▸ **Assignment**
Can you restate the lines of the entries below, word for word, from the first one through the line that includes "Task: Click the site Search input field"?

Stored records
--------

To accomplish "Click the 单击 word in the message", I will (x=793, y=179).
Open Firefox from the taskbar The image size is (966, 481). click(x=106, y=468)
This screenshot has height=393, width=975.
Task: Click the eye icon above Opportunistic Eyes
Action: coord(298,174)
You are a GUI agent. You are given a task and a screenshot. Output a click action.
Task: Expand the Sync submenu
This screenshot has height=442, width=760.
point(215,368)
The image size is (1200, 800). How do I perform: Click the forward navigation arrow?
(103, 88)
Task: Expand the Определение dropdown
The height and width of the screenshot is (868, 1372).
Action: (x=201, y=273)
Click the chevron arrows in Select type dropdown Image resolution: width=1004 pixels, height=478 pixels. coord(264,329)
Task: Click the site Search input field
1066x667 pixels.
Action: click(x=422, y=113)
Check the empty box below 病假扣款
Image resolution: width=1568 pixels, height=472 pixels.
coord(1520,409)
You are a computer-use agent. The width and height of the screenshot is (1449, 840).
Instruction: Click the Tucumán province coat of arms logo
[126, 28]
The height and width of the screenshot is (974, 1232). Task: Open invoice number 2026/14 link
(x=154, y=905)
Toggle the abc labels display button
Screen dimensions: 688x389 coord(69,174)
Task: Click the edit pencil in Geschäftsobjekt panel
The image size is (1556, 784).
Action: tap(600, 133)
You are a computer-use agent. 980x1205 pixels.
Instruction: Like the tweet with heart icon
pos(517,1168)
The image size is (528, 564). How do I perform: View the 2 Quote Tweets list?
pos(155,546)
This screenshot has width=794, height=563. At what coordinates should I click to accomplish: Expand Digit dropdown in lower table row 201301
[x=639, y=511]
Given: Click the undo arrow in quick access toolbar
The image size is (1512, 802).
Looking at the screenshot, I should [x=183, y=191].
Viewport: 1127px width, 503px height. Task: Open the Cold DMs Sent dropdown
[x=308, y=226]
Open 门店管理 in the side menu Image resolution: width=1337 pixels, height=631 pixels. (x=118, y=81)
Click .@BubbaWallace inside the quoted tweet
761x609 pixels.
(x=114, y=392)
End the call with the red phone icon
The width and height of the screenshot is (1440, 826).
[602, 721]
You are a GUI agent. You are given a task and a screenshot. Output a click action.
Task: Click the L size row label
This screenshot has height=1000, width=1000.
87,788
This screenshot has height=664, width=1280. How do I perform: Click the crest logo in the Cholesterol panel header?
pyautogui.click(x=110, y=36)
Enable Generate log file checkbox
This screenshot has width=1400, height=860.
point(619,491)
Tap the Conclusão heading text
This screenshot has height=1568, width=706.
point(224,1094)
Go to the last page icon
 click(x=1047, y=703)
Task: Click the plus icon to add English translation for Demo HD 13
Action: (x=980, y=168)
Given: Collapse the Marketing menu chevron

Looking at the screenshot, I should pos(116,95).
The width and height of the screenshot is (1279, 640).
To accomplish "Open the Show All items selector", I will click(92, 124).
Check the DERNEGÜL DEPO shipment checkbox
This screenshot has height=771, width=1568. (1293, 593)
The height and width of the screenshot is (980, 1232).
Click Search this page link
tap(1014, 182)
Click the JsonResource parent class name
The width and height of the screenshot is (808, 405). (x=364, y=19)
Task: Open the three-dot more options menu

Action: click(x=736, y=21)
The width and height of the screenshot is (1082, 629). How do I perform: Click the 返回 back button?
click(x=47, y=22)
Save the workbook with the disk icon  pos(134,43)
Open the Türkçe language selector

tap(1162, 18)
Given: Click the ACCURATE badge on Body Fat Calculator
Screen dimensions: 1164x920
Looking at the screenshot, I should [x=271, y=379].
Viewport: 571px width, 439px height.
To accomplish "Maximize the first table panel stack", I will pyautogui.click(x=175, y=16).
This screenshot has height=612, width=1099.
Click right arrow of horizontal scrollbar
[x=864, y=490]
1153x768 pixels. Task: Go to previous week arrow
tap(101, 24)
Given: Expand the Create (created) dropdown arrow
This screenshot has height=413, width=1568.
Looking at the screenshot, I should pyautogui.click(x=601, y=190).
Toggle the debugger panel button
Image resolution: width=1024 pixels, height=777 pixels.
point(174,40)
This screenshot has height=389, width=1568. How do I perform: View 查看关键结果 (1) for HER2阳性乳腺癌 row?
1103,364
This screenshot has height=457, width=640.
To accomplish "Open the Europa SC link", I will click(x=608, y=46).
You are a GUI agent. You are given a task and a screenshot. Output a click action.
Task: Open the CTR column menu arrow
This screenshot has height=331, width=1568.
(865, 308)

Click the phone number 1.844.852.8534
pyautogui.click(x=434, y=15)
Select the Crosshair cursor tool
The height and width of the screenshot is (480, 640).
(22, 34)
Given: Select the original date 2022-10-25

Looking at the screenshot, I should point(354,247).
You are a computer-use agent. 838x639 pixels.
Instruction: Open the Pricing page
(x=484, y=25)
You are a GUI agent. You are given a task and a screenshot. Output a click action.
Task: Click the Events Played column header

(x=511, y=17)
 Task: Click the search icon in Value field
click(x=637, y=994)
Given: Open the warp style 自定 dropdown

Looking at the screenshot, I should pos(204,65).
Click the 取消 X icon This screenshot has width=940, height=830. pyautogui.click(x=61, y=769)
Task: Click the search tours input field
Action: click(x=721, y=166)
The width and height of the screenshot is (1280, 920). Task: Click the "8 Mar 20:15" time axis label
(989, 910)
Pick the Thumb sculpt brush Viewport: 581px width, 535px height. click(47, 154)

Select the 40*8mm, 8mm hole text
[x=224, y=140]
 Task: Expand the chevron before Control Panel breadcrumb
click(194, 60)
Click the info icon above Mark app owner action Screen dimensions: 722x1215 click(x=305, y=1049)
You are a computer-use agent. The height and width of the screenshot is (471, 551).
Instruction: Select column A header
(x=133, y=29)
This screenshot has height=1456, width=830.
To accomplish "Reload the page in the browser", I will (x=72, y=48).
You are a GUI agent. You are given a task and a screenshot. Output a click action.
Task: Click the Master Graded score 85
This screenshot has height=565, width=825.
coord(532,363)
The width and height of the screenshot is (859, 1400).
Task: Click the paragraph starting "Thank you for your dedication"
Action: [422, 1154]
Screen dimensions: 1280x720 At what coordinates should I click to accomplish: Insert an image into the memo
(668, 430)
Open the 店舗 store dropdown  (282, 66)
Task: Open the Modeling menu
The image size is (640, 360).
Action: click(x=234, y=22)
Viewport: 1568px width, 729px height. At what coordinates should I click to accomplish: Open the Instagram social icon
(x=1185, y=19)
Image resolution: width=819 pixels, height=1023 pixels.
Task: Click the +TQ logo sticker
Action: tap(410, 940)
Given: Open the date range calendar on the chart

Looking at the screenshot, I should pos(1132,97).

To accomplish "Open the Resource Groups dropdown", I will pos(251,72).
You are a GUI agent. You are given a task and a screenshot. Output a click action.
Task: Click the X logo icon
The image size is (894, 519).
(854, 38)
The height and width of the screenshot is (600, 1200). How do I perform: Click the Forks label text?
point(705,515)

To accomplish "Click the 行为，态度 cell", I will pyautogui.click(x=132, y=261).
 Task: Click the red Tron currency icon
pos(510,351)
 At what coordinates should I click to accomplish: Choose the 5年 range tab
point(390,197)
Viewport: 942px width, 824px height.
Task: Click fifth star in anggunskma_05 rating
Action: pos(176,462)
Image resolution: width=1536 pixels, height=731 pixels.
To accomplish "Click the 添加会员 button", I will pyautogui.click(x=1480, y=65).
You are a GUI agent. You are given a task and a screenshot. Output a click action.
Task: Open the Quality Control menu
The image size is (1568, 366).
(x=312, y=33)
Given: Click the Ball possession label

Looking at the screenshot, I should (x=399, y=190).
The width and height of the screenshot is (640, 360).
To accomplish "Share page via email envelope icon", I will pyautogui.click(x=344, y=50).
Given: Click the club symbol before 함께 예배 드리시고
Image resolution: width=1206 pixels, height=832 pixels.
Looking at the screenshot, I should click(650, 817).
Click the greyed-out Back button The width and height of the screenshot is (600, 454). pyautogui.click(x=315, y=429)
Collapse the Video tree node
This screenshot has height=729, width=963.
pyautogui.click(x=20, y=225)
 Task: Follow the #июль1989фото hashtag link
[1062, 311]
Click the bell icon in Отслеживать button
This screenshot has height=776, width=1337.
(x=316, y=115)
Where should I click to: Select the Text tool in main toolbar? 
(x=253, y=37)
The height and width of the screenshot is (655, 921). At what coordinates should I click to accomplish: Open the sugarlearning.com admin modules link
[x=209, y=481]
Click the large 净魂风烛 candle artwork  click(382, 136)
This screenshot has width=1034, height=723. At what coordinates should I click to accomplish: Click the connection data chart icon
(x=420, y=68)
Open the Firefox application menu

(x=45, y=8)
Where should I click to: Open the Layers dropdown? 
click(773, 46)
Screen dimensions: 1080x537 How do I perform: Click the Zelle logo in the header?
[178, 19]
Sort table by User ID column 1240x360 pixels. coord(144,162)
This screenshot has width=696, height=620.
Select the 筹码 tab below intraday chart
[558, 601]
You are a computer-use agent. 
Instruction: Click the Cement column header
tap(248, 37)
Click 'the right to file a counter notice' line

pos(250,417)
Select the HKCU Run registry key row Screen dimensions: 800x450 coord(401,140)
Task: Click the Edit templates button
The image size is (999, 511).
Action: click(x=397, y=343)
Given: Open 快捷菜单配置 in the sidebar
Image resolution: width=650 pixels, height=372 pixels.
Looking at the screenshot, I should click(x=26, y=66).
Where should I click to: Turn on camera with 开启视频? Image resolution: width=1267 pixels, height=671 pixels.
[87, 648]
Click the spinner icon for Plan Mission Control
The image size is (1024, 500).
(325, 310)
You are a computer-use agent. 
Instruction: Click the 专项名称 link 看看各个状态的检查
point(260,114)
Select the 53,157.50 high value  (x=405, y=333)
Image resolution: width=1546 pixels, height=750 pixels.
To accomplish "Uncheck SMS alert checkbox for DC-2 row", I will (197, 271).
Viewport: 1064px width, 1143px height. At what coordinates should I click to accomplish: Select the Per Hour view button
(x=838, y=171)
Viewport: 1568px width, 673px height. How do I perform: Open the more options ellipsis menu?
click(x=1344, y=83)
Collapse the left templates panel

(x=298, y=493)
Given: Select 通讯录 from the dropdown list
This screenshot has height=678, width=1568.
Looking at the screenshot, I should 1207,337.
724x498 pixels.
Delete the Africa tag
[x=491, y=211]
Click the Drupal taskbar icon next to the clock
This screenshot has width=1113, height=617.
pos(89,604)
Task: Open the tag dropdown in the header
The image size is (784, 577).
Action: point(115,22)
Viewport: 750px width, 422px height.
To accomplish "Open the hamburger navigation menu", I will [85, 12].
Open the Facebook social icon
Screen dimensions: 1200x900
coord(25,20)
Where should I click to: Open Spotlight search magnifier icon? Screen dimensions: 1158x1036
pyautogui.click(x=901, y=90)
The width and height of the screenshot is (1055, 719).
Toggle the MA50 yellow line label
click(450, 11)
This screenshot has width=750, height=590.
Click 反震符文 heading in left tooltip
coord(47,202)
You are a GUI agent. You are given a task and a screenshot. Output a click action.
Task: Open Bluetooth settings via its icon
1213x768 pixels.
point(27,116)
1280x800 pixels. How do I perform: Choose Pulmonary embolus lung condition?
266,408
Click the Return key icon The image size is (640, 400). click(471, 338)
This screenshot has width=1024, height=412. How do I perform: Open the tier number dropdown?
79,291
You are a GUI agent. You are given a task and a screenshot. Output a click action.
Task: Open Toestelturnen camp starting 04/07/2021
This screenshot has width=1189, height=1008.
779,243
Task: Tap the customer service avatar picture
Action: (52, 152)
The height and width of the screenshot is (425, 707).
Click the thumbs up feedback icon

--------

▸ **Solution**
To accomplish "Click the 单击 word in the message", I will (x=793, y=179).
Open Firefox from the taskbar The image size is (966, 481). click(x=106, y=468)
This screenshot has height=393, width=975.
Task: Click the eye icon above Opportunistic Eyes
Action: coord(298,174)
You are a GUI agent. You are given a task and a screenshot. Output a click action.
Task: Expand the Sync submenu
This screenshot has height=442, width=760.
point(215,368)
The image size is (1200, 800). How do I perform: Click the forward navigation arrow?
(103, 88)
Task: Expand the Определение dropdown
The height and width of the screenshot is (868, 1372).
Action: (x=201, y=273)
Click the chevron arrows in Select type dropdown Image resolution: width=1004 pixels, height=478 pixels. coord(264,329)
Task: Click the site Search input field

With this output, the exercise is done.